A l’heure de l’implantation de giga-factories représentant plusieurs milliards d’euros d’investissement, la question de leur localisation peut se traduire par deux phénomènes : 

  1. localiser l’investissement sur le territoire national et stimuler l’activité tout en renforçant les chaines de valeurs locales, ou
  2.  localiser l’investissement à l’étranger et importer les produits (finis ou intrants intermédiaires pour les entreprises Françaises) sur le territoire national. Dans les deux cas, cela se traduit par des effets directs, par exemple l’emploi associé à la nouvelle activité, mais aussi par des effets indirects à travers la réorganisation des chaines de valeurs locales et internationales que cela engendre.

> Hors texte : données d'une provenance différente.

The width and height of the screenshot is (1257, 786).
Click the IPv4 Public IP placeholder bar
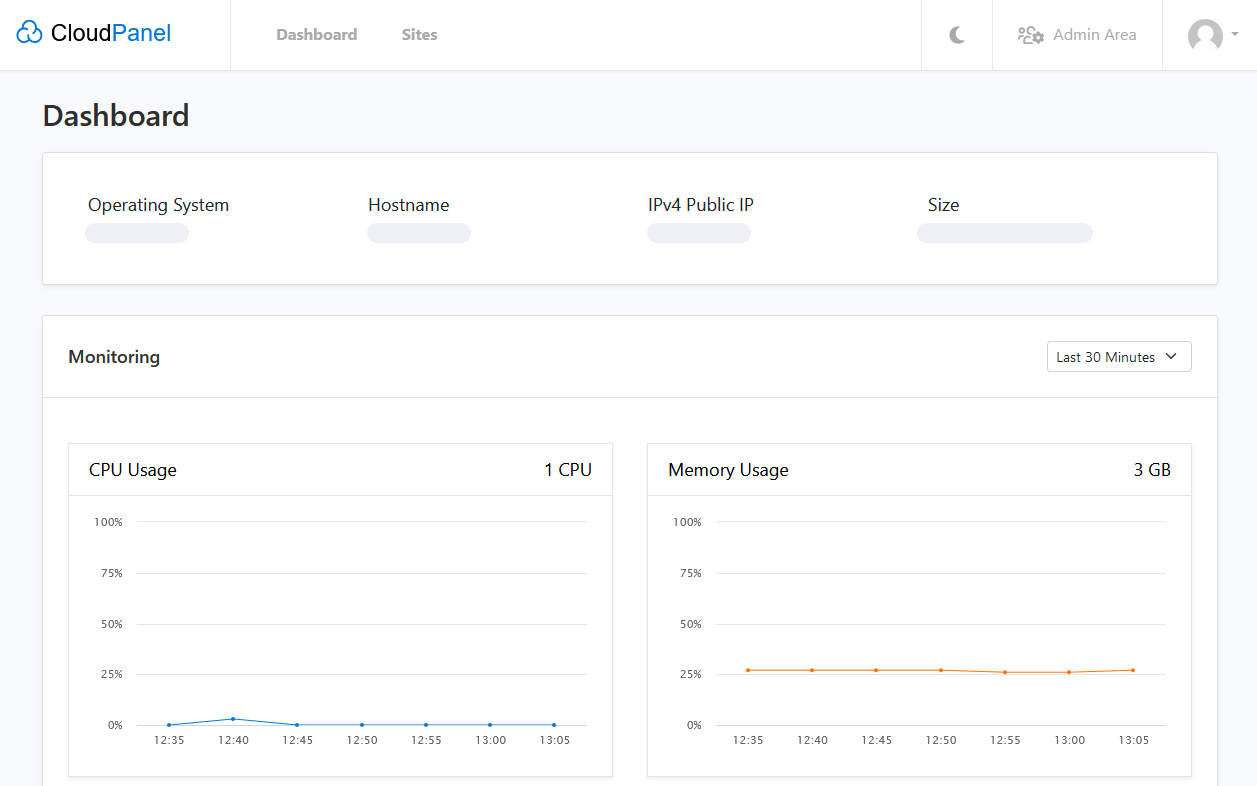[x=698, y=233]
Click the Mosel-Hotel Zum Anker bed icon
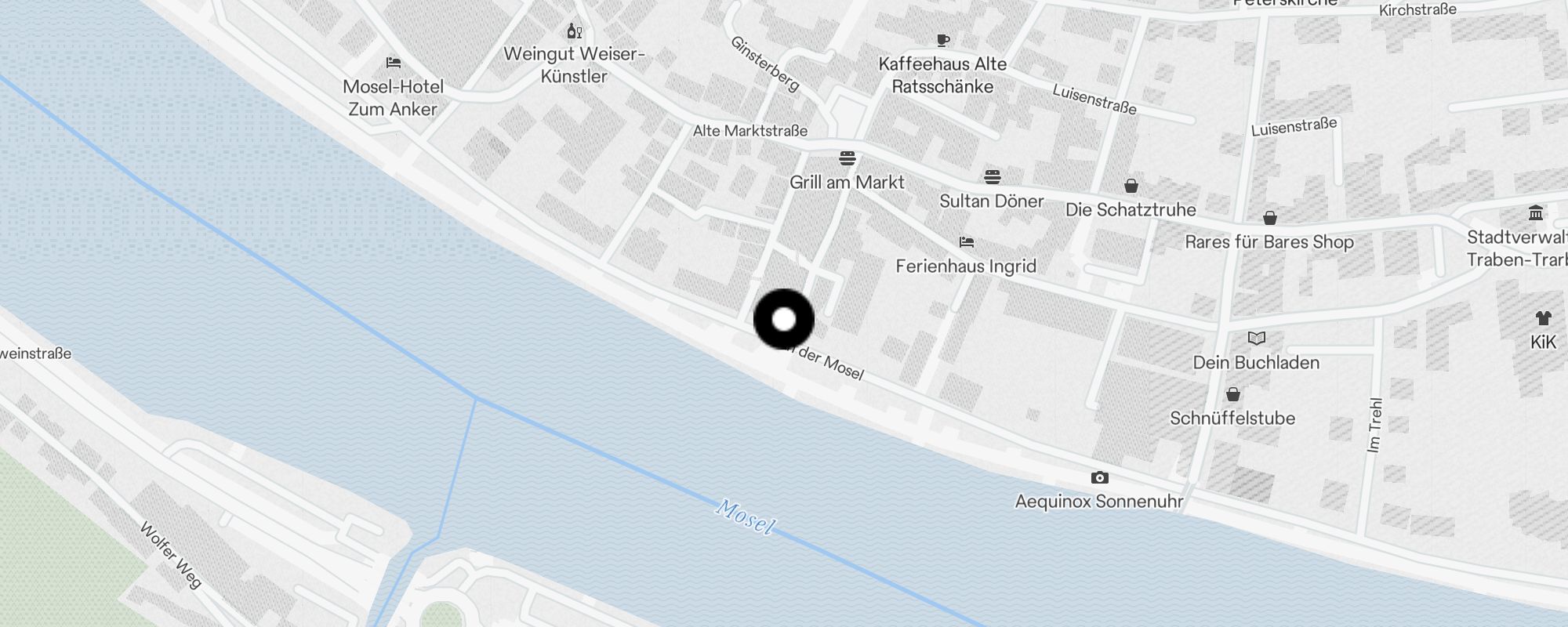Viewport: 1568px width, 627px height. click(x=394, y=63)
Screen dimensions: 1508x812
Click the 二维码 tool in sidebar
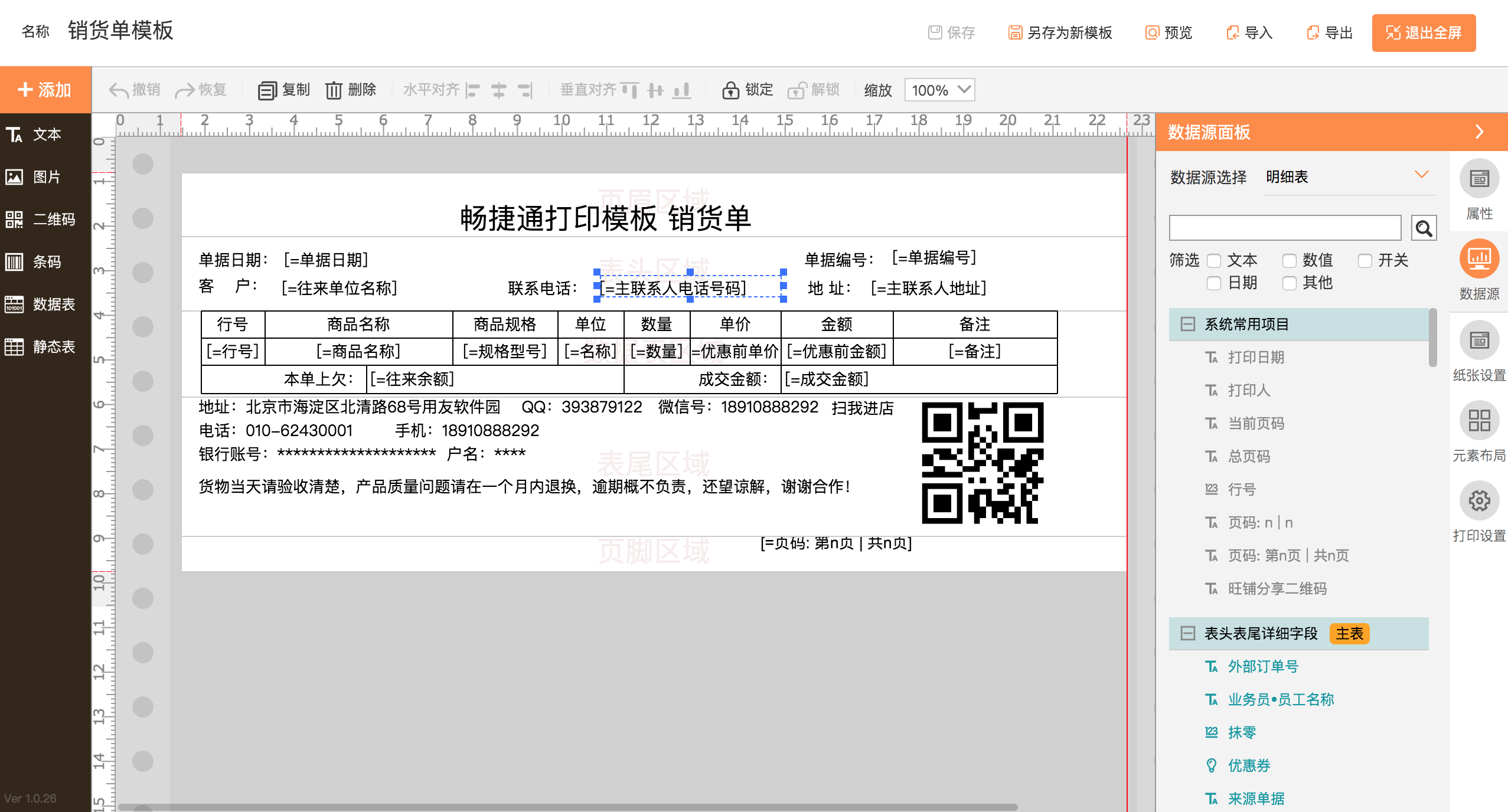45,219

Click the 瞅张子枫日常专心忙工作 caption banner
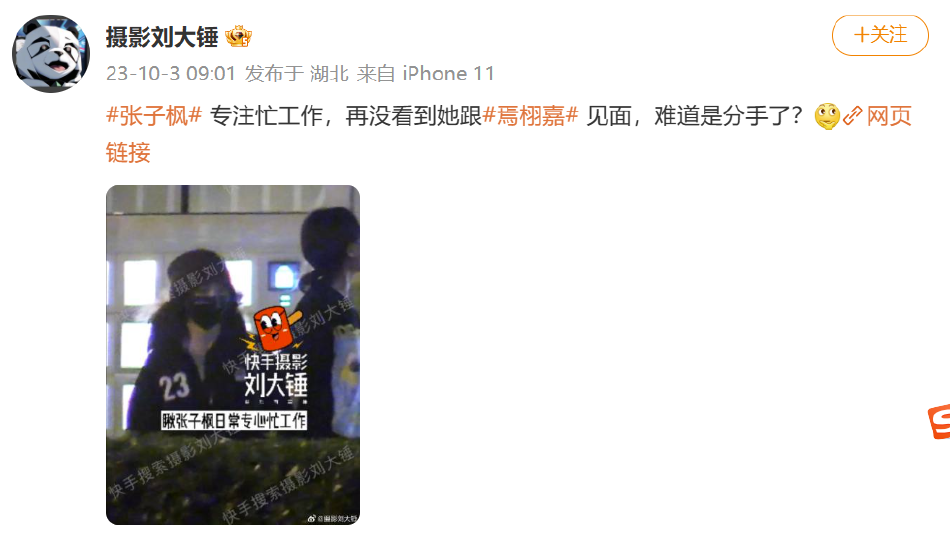pos(234,420)
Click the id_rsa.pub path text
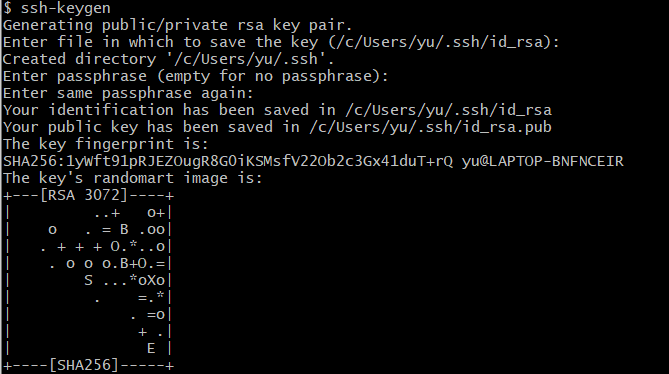 431,128
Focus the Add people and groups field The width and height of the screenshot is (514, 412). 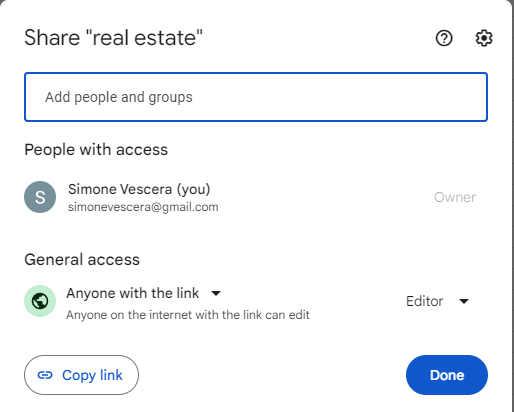pos(256,97)
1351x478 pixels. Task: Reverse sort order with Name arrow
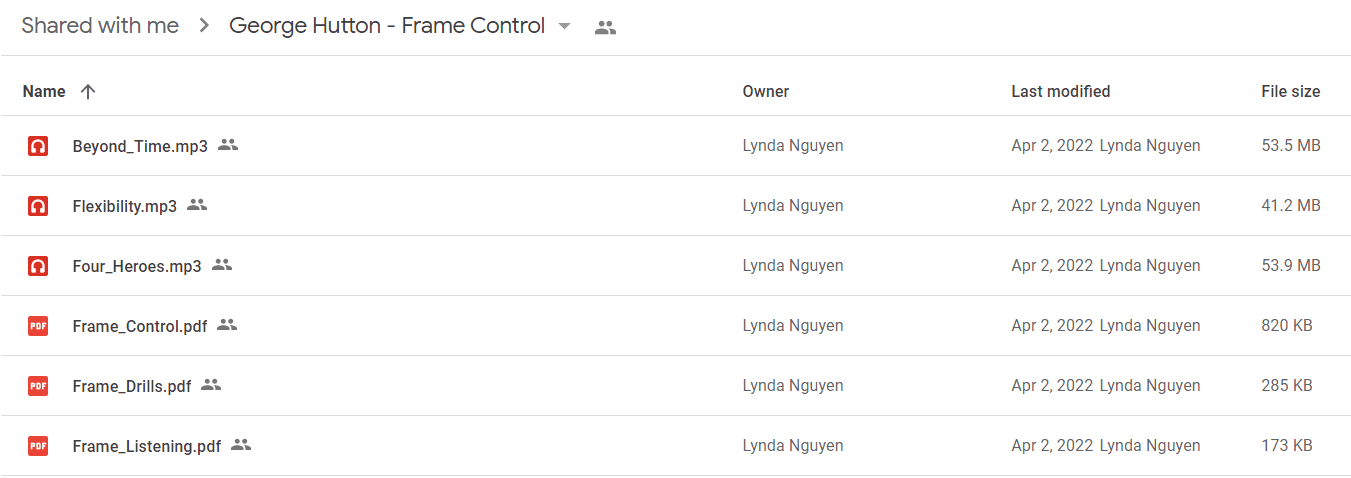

Cette note quantifie les effets d’une implantation d’un site de production (investissement correspondant à un surcroit de production nationale d’un milliard d’euros) avec une modélisation input-output mobilisant la structure de la production mondiale, sous la forme d’un tableau international des entrées-sorties. Dans le cas où l’activité est implantée à l’étranger, nous proposons une méthode de simulation d’une situation contrefactuelle où cet investissement aurait plutôt été localisé en France, et nous évaluons les incidences directes et indirectes (collatéraux sur les pays participants à ces chaines de valeurs) économiques et environnementaux. Cette méthode étant en équilibre partiel, les résultats sont valides pour des investissements ne dépassant pas quelques milliards d’euros car au-delà cela nécessiterait de prendre en compte les impacts macroéconomiques à travers un modèle dynamique bouclé permettant de prendre en compte les élasticités-prix ou encore les effets sur les taux de change.

Les résultats de cet exercice de construction d’un contrefactuel sont les suivants : en premier lieu, l’implantation d’une activité agroalimentaire en France (plutôt qu’à l’étranger) générerait des effets favorables en termes de valeur ajoutée, d’emploi, et d’entrainement d’autres branches de l’économie nationale. Un site supplémentaire de production de produits chimiques cumulerait des effets favorables en termes de valeur ajoutée, d’effet d’entrainement sur les autres branches de l’économie, mais aussi en termes d’émissions mondiales de CO2. Les matériels de transport autres que voitures ont potentiellement un fort effet d’entrainement sur les autres branches de l’économie. De même, la branche textile présente de forts gains potentiels d’émissions mondiales de CO2eq lorsque des sites locaux de production viennent se substituer aux importations. Toutefois cette branche présente moins d’enjeux vis à vis de ses liens avec les autres branches, et en termes de valeur ajoutée et d’emploi.